What this task involves —
Copy out all of the following records line for line, with no changes.

Entries from a collection:
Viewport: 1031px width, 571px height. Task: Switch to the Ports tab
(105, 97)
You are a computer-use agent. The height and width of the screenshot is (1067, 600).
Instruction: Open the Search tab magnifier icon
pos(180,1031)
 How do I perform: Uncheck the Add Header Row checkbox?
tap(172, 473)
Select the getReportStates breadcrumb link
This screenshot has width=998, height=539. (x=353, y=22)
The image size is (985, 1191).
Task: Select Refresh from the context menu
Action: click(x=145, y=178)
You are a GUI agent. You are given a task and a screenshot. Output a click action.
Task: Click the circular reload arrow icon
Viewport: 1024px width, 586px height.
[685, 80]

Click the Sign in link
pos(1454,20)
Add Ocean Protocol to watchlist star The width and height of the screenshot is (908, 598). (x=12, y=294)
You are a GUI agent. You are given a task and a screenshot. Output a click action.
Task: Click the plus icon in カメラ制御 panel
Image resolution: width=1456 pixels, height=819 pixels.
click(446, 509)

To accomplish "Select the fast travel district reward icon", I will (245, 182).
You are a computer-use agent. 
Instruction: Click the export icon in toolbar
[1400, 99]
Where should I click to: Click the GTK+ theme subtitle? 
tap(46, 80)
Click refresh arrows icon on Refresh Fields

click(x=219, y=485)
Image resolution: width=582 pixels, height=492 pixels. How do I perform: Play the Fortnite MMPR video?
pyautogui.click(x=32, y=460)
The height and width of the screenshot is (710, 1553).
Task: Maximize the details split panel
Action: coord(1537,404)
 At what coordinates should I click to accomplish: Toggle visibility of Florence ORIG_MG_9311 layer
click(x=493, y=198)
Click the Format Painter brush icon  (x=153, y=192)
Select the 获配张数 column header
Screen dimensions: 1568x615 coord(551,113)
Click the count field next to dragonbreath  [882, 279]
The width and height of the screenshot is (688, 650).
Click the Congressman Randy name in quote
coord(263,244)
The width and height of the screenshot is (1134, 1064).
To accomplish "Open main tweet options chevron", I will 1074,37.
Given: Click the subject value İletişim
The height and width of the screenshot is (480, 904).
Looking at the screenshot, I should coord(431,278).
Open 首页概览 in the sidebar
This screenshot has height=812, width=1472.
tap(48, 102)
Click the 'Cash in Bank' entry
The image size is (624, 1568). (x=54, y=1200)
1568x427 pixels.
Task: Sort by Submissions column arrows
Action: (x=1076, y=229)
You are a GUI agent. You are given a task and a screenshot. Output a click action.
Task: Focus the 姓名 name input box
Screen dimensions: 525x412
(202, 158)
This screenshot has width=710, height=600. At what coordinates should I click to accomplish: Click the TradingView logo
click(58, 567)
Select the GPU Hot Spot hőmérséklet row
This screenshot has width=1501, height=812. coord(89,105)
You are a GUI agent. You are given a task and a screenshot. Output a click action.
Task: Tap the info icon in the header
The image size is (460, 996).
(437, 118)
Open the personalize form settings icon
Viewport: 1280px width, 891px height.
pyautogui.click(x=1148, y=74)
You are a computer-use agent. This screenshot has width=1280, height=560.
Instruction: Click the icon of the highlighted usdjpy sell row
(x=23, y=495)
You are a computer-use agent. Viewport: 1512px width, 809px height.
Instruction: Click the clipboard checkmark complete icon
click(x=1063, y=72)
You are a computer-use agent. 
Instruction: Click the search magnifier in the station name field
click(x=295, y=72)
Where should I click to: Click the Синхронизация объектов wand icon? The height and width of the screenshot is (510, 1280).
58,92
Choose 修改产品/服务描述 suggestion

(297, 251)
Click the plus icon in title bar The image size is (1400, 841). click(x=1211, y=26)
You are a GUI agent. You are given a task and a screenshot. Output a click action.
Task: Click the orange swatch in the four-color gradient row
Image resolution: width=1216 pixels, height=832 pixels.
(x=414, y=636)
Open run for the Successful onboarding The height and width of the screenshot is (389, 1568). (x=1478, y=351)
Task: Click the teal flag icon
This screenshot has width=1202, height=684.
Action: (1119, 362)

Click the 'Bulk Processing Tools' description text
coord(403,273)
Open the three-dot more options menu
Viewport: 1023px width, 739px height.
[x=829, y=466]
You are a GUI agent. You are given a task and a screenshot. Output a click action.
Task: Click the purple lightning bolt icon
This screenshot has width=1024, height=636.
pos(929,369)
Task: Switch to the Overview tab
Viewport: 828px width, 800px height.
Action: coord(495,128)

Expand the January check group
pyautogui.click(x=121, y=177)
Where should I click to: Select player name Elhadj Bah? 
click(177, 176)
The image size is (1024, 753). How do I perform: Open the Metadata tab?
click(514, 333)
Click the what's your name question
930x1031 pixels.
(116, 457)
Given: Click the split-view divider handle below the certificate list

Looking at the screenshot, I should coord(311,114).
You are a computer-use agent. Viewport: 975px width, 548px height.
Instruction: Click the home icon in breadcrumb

The completed task —
Viewport: 1031px width, 571px height. Task: Switch to the Ports tab
(105, 97)
You are a computer-use agent. The height and width of the screenshot is (1067, 600).
Instruction: Open the Search tab magnifier icon
pos(180,1031)
 How do I perform: Uncheck the Add Header Row checkbox?
tap(172, 473)
Select the getReportStates breadcrumb link
This screenshot has width=998, height=539. (x=353, y=22)
The image size is (985, 1191).
Task: Select Refresh from the context menu
Action: click(x=145, y=178)
You are a GUI agent. You are given a task and a screenshot. Output a click action.
Task: Click the circular reload arrow icon
Viewport: 1024px width, 586px height.
[685, 80]

Click the Sign in link
pos(1454,20)
Add Ocean Protocol to watchlist star The width and height of the screenshot is (908, 598). (x=12, y=294)
You are a GUI agent. You are given a task and a screenshot. Output a click action.
Task: Click the plus icon in カメラ制御 panel
Image resolution: width=1456 pixels, height=819 pixels.
click(446, 509)

To accomplish "Select the fast travel district reward icon", I will (245, 182).
You are a computer-use agent. 
Instruction: Click the export icon in toolbar
[1400, 99]
Where should I click to: Click the GTK+ theme subtitle? 
tap(46, 80)
Click refresh arrows icon on Refresh Fields

click(x=219, y=485)
Image resolution: width=582 pixels, height=492 pixels. How do I perform: Play the Fortnite MMPR video?
pyautogui.click(x=32, y=460)
The height and width of the screenshot is (710, 1553).
Task: Maximize the details split panel
Action: coord(1537,404)
 At what coordinates should I click to accomplish: Toggle visibility of Florence ORIG_MG_9311 layer
click(x=493, y=198)
Click the Format Painter brush icon  (x=153, y=192)
Select the 获配张数 column header
Screen dimensions: 1568x615 coord(551,113)
Click the count field next to dragonbreath  [882, 279]
The width and height of the screenshot is (688, 650).
Click the Congressman Randy name in quote
coord(263,244)
The width and height of the screenshot is (1134, 1064).
To accomplish "Open main tweet options chevron", I will 1074,37.
Given: Click the subject value İletişim
The height and width of the screenshot is (480, 904).
Looking at the screenshot, I should coord(431,278).
Open 首页概览 in the sidebar
This screenshot has height=812, width=1472.
tap(48, 102)
Click the 'Cash in Bank' entry
The image size is (624, 1568). (x=54, y=1200)
1568x427 pixels.
Task: Sort by Submissions column arrows
Action: (x=1076, y=229)
You are a GUI agent. You are given a task and a screenshot. Output a click action.
Task: Focus the 姓名 name input box
Screen dimensions: 525x412
(202, 158)
This screenshot has width=710, height=600. At what coordinates should I click to accomplish: Click the TradingView logo
click(58, 567)
Select the GPU Hot Spot hőmérséklet row
This screenshot has width=1501, height=812. coord(89,105)
You are a GUI agent. You are given a task and a screenshot. Output a click action.
Task: Tap the info icon in the header
The image size is (460, 996).
(437, 118)
Open the personalize form settings icon
Viewport: 1280px width, 891px height.
pyautogui.click(x=1148, y=74)
You are a computer-use agent. This screenshot has width=1280, height=560.
Instruction: Click the icon of the highlighted usdjpy sell row
(x=23, y=495)
You are a computer-use agent. Viewport: 1512px width, 809px height.
Instruction: Click the clipboard checkmark complete icon
click(x=1063, y=72)
You are a computer-use agent. 
Instruction: Click the search magnifier in the station name field
click(x=295, y=72)
Where should I click to: Click the Синхронизация объектов wand icon? The height and width of the screenshot is (510, 1280).
58,92
Choose 修改产品/服务描述 suggestion

(297, 251)
Click the plus icon in title bar The image size is (1400, 841). click(x=1211, y=26)
You are a GUI agent. You are given a task and a screenshot. Output a click action.
Task: Click the orange swatch in the four-color gradient row
Image resolution: width=1216 pixels, height=832 pixels.
(x=414, y=636)
Open run for the Successful onboarding The height and width of the screenshot is (389, 1568). (x=1478, y=351)
Task: Click the teal flag icon
This screenshot has width=1202, height=684.
Action: (1119, 362)

Click the 'Bulk Processing Tools' description text
coord(403,273)
Open the three-dot more options menu
Viewport: 1023px width, 739px height.
[x=829, y=466]
You are a GUI agent. You are given a task and a screenshot. Output a click action.
Task: Click the purple lightning bolt icon
This screenshot has width=1024, height=636.
pos(929,369)
Task: Switch to the Overview tab
Viewport: 828px width, 800px height.
Action: coord(495,128)

Expand the January check group
pyautogui.click(x=121, y=177)
Where should I click to: Select player name Elhadj Bah? 
click(177, 176)
The image size is (1024, 753). How do I perform: Open the Metadata tab?
click(514, 333)
Click the what's your name question
930x1031 pixels.
(116, 457)
Given: Click the split-view divider handle below the certificate list

Looking at the screenshot, I should coord(311,114).
You are a computer-use agent. Viewport: 975px width, 548px height.
Instruction: Click the home icon in breadcrumb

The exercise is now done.